Задание 1: Определите, согласуются ли с отрывком о сравнениях писателей утверждения (a), (b) и (c). Каждый ответ — «да» или «нет» с точной цитатой из отрывка, которая это решает. (a) Валерия Айрапетяна сравнивают с Альфредом де Мюссе. (b) Профессор Криминале появился в книге Абузярова из романа Сорокина. (c) Рассказы Елизарова напоминают сразу Сорокина, Пелевина и Мамлеева.

#### Отрывок

Имярек неизменно верен пушкинским традициям.

Имярек не Набоков, конечно, но фактуру чувствует точно.

Имярек – жалкий эпигон Стругацких / бледная тень Солженицына / клон Донцовой / бездарный подражатель поэтам-символистам.

А вот и несколько конкретных примеров.

Современную Анну Каренину зовут «Тётя Мотя», и ей не надо бросаться под поезд.

Валерий Айрапетян – это почти Альфред де Мюссе в прозе.

Андрей Бычков гордо шествует за своими маститым предшественником Берроузом, дорожку для которого уже протоптали условный Петроний, Рабле, маркиз де Сад, Бодлер, Селин и Генри Миллер с Жаном Жене.

Порой подобные формулировки напоминают косвенные обвинения в эпигонстве и даже в плагиате.

Все, кто видел хоть пару рассказов Елизарова, сходятся в том, что они поразительным образом напоминают одновременно Сорокина, Пелевина и Мамлеева.

Профессор Криминале запрыгнул в книжку Абузярова [ «Финское солнце»] прямиком из одноимённого романа Малькольма Брэдбери, да и многие приёмчики, использованные в «Финском солнце» явно позаимствованы у маститого американского коллеги по перу.

########
#### Исходные строки

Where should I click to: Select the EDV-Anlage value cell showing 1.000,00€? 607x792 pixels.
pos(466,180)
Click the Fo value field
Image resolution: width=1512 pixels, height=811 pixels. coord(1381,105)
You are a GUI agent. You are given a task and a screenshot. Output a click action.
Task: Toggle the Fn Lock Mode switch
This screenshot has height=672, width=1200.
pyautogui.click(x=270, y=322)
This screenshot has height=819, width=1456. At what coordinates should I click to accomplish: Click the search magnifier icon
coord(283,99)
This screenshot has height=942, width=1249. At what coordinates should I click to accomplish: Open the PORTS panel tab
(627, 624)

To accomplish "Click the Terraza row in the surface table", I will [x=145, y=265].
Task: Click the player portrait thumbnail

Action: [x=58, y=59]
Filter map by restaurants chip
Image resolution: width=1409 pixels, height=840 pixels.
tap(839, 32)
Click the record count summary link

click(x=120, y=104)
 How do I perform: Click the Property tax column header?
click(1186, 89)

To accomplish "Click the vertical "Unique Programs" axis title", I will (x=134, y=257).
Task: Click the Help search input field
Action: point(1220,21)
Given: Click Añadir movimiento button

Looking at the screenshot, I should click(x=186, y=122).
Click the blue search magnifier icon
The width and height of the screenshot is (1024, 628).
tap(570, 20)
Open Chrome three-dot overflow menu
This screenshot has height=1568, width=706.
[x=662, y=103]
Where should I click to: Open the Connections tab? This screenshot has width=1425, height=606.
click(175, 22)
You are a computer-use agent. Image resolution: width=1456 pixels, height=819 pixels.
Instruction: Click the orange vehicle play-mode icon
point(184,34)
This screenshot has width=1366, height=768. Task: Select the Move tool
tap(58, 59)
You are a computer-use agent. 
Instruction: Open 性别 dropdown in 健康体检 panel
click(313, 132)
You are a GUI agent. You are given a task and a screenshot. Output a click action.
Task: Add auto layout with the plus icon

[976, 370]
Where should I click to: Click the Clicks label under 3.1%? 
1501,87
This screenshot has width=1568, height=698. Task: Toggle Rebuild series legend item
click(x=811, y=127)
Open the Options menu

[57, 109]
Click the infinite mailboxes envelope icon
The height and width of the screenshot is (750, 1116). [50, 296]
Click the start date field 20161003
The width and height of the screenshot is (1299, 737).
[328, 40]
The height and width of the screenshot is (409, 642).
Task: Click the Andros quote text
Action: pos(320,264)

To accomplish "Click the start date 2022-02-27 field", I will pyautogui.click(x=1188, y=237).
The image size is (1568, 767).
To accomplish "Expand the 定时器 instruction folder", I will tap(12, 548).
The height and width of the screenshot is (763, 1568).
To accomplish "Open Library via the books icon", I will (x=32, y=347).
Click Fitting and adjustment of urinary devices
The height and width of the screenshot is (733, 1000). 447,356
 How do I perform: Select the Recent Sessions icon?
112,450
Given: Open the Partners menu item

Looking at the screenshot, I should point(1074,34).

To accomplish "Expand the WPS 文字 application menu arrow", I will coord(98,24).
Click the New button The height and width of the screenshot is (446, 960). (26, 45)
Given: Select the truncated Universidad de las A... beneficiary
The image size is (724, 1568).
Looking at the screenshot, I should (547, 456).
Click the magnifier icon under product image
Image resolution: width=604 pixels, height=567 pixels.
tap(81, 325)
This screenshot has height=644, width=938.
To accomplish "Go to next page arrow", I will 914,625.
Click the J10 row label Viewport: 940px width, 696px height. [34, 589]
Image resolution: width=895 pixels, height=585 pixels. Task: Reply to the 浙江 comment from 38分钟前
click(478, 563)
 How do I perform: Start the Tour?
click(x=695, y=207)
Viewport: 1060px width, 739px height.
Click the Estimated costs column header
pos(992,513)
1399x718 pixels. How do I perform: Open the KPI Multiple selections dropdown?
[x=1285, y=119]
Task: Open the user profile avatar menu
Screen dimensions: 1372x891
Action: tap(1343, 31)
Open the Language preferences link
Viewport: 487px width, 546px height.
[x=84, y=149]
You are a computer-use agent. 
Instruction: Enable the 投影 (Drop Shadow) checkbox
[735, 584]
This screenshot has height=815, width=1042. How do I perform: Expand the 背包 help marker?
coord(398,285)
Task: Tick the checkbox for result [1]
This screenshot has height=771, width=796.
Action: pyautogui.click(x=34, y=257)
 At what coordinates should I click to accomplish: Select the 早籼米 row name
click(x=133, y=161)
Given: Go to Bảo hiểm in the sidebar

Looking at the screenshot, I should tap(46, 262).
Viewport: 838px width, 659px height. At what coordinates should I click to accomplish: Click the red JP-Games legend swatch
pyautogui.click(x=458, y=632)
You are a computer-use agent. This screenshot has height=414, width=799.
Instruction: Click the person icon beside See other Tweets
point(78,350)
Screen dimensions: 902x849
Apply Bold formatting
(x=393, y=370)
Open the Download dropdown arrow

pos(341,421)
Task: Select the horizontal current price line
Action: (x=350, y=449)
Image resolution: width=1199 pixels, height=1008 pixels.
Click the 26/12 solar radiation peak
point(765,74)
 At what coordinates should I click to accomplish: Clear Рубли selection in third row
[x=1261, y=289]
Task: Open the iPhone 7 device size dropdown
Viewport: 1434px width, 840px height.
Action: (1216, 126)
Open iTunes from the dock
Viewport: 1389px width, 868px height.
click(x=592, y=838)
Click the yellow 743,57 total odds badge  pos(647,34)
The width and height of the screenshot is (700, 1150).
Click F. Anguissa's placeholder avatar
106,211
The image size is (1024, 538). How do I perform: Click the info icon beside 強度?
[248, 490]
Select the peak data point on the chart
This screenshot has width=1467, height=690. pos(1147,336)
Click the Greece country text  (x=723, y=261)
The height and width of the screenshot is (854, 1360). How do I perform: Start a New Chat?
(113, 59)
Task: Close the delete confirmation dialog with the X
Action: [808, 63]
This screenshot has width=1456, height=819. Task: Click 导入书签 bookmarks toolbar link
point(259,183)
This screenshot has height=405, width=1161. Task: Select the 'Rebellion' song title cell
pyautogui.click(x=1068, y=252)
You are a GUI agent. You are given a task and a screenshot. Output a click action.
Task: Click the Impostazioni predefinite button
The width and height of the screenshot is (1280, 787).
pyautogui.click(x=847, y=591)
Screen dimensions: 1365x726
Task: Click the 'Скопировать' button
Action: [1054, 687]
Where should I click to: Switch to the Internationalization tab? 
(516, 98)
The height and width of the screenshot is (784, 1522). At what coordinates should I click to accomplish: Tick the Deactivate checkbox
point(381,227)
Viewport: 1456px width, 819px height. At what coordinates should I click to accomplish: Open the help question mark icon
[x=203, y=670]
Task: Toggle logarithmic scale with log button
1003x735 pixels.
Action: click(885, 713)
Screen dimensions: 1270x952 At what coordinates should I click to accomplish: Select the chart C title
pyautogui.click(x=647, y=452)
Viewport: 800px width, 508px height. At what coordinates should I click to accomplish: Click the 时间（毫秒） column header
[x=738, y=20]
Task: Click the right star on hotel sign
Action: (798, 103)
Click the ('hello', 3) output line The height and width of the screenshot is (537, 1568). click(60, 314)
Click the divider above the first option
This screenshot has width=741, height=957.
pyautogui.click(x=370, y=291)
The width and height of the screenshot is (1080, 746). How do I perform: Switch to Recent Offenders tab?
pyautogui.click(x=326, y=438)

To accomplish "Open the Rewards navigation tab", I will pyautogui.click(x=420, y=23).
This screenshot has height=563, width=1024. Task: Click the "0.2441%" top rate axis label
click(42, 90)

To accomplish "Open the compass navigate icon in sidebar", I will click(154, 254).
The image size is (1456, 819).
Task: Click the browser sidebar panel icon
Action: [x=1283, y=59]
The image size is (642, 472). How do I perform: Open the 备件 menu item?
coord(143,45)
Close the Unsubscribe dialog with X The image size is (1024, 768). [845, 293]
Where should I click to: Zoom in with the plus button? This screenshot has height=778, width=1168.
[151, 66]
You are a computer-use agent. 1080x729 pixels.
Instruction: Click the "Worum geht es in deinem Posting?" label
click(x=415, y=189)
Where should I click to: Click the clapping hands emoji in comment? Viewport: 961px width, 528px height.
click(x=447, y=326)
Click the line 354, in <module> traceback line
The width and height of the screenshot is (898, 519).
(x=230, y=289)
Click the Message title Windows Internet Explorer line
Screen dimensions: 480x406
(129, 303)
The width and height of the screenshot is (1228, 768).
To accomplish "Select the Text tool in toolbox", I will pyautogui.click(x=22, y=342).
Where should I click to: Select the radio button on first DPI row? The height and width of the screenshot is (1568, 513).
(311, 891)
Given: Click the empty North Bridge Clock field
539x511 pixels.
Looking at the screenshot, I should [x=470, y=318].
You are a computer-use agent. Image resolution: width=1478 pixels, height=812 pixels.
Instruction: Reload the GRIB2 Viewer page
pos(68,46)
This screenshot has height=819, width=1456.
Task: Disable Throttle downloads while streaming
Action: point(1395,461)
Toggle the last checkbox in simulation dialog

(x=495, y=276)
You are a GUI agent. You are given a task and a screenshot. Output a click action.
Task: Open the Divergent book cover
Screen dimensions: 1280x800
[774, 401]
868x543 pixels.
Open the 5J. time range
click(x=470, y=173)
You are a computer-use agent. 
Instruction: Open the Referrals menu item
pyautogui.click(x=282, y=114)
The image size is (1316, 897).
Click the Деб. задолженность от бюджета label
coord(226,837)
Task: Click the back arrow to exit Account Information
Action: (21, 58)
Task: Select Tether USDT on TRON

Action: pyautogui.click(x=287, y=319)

########

Задание 2: Перепишите без изменений часть исходных строк выше, которая открывается строкой с «Where should I click to: Select the radio» и закрывается строкой с «Looking at the screenshot, I should [x=470, y=318].». Обе эти строки включите.

Ответ 1:
(a) Да: «Валерий Айрапетян – это почти Альфред де Мюссе в прозе».
(b) Нет: «прямиком из одноимённого романа Малькольма Брэдбери».
(c) Да: «они поразительным образом напоминают одновременно Сорокина, Пелевина и Мамлеева».

Ответ 2:
Where should I click to: Select the radio button on first DPI row? The height and width of the screenshot is (1568, 513).
(311, 891)
Given: Click the empty North Bridge Clock field
539x511 pixels.
Looking at the screenshot, I should [x=470, y=318].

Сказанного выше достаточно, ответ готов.